Hi,

I create patch which is improvement of checkpoint IO scheduler for stable transaction responses.

* Problem in checkpoint IO schedule in heavy transaction case
When heavy transaction in database, I think PostgreSQL checkpoint scheduler has two problems at start and end of checkpoint. One problem is IO heavy when starting initial checkpoint in rounds of checkpoint. This problem was caused by full-page-write which cause WAL IO in fast page writes after checkpoint write page. Therefore, when starting checkpoint, WAL-based checkpoint scheduler wrong judgment that is late schedule by full-page-write, nevertheless checkpoint schedule is not late. This is caused bad transaction response. I think WAL-based checkpoint scheduler was not property in starting checkpoint. Second problem is fsync freeze problem in end of checkpoint. Normally, checkpoint write is executed in background by OS's IO scheduler. But when it does not correctly work, end of checkpoint fsync was caused IO freeze and slower transactions. Unexpected slow transaction will cause monitor error in HA-cluster and decrease user-experience in application service. It is especially serious problem in cloud and virtual server database system which does not have IO performance. However we don't have solution in postgresql.conf parameter very much. We prefer checkpoint time to fast response transactions. In fact checkpoint time is short, and it becomes little bit long that is not problem. You may think that checkpoint_segments and checkpoint_timeout are set larger value, however large checkpoint_segments affects file-cache which is not read and is wasted, and large checkpoint_timeout was caused long-time crash-recovery.
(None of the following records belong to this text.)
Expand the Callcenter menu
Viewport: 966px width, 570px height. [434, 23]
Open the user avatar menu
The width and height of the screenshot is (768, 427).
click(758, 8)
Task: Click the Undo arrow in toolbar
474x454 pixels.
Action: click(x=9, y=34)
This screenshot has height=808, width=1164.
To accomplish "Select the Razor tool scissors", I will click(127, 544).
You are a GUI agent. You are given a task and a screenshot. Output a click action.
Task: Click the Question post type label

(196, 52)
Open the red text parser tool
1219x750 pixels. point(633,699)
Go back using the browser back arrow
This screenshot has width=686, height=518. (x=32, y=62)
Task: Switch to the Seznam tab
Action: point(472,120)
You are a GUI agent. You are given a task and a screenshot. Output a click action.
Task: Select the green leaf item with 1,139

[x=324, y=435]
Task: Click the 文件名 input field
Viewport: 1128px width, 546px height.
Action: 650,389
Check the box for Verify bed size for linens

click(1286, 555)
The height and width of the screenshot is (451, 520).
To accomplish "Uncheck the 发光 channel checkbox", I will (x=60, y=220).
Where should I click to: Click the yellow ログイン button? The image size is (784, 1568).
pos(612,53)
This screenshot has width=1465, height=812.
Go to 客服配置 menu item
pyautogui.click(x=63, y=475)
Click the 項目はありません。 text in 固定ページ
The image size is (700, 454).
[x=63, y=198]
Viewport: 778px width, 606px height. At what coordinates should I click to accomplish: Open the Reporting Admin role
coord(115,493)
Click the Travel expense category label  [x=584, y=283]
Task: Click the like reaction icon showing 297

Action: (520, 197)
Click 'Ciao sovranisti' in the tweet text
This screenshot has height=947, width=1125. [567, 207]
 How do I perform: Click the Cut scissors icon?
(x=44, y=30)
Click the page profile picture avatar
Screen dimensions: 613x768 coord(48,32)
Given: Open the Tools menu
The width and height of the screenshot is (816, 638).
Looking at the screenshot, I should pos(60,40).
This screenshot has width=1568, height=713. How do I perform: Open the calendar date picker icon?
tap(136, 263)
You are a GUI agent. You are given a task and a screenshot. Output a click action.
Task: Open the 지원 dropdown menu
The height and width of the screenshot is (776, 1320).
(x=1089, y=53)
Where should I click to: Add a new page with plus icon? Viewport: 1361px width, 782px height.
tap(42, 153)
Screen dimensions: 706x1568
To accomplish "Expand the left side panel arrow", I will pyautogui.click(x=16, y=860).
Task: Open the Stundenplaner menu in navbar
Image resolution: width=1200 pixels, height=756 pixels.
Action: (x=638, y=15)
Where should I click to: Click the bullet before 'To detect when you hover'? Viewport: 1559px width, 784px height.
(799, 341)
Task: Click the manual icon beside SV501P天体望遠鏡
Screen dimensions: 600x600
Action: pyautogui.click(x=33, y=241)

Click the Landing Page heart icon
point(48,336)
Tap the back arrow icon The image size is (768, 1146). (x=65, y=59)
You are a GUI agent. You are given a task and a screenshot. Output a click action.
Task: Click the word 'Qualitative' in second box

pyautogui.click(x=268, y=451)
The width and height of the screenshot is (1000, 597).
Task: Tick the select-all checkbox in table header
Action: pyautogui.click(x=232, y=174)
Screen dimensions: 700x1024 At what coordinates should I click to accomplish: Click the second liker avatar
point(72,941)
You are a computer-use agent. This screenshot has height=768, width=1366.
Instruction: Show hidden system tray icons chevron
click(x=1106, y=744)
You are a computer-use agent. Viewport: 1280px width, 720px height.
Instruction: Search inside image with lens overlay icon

* Improvement method of checkpoint IO scheduler
1. Improvement full-page-write IO heavy problem in start of checkpoint
My idea is very simple. When start of checkpoint, checkpoint_completion_target become more loose. I set three parameter of this issue; 'checkpoint_smooth_target', 'checkpoint_smooth_margin' and 'checkpointer_write_delay'. 'checkpointer_smooth_target' parameter is a term point that is smooth checkpoint IO schedule in checkpoint progress. 'checkpoint_smooth_margin' parameter can be more smooth checkpoint schedule. It is heuristic parameter, but it solves this problem effectively. 'checkpointer_write_delay' parameter is sleep time for checkpoint schedule. This parameter is nearly same 'bgwriter_delay' in PG9.1 older.
 If you want to get more detail information, please see attached patch.

2. Improvement fsync freeze problem in end of checkpoint
When fsync freeze problem was happened, file fsync more repeatedly is meaningless and causes stop transactions. So I think, if fsync executing time was long, IO queue is flooded and should give IO priority to transactions for fast response time. It realize by inserting sleep time during fsync when fsync time was long. It seems to be long time in checkpoint, but it is not very long. In fact, when fsync time is long, IO queue is packed by another IO which is included checkpoint writes, it only gives IO priority to another executing transactions. I tested my patch in DBT-2 benchmark. Please see result of test. My patch realize higher transaction and fast response than plain PG. Checkpoint time is little bit longer than plain PG, but it is not serious.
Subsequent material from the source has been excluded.